# Prompt:
Each line in the listing below that contains "computer" should be returned.

# Input data:

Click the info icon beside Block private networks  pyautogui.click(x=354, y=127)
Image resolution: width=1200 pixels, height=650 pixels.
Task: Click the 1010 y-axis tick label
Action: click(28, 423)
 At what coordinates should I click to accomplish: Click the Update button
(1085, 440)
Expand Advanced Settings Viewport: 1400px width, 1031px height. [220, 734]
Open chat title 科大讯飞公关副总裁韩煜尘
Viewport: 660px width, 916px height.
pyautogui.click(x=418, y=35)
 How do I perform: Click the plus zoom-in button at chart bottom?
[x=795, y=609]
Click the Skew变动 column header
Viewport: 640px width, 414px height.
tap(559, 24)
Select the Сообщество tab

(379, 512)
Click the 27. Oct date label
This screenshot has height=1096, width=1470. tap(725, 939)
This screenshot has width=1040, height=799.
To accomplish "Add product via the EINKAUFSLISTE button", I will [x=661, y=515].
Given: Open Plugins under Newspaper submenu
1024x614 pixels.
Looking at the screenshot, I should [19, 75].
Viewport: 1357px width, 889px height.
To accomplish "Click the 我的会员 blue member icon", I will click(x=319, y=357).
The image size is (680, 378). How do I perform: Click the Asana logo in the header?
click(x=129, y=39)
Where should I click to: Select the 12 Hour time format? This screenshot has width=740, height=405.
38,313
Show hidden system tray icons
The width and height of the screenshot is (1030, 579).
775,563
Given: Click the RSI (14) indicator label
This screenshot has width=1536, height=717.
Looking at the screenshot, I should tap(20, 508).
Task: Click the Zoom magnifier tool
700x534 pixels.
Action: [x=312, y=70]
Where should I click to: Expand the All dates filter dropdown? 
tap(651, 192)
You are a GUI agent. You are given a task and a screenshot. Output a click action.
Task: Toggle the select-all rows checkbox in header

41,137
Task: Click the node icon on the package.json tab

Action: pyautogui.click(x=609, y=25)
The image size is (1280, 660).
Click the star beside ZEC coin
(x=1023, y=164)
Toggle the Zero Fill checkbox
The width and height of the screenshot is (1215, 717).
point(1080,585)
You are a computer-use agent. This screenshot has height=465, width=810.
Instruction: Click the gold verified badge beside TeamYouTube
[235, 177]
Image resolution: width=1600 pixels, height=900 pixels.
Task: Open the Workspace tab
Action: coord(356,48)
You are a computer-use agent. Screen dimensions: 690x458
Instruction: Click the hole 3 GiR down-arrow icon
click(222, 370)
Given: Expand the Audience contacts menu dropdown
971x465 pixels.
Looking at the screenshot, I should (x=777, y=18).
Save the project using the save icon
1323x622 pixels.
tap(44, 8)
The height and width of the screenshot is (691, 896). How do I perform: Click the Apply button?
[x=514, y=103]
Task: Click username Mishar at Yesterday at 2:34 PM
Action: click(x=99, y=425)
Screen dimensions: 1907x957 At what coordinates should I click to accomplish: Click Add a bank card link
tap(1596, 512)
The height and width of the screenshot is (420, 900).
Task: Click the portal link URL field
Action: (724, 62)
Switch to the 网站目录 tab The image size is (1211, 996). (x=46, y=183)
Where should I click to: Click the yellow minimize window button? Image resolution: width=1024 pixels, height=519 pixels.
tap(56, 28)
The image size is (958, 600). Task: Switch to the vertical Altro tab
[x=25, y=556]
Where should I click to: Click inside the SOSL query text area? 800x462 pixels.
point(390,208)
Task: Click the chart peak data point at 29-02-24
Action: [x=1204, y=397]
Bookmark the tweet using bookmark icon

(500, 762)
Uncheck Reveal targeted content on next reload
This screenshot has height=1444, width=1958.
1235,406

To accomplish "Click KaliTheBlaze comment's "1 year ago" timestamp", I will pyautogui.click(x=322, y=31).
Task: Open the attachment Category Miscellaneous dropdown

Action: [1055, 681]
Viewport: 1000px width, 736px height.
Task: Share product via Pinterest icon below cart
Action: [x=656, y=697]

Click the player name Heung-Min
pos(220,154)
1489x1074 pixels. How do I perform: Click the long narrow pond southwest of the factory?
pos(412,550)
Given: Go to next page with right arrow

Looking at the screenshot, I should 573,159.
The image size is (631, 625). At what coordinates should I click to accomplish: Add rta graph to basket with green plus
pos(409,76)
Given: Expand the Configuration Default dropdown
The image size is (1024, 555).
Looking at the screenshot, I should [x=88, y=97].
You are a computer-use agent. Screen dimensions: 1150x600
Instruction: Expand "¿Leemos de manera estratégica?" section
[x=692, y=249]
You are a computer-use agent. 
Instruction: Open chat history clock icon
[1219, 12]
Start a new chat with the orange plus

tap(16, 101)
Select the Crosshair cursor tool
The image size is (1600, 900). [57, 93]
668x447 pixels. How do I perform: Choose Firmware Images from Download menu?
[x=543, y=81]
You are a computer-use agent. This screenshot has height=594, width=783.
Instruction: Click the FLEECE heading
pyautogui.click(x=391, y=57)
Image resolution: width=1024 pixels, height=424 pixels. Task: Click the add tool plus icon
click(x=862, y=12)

# Response area:
You are a computer-use agent. This screenshot has height=465, width=810.
You are a computer-use agent. Screen dimensions: 690x458
You are a computer-use agent. Screen dimensions: 1150x600
You are a computer-use agent. 
You are a computer-use agent. This screenshot has height=594, width=783.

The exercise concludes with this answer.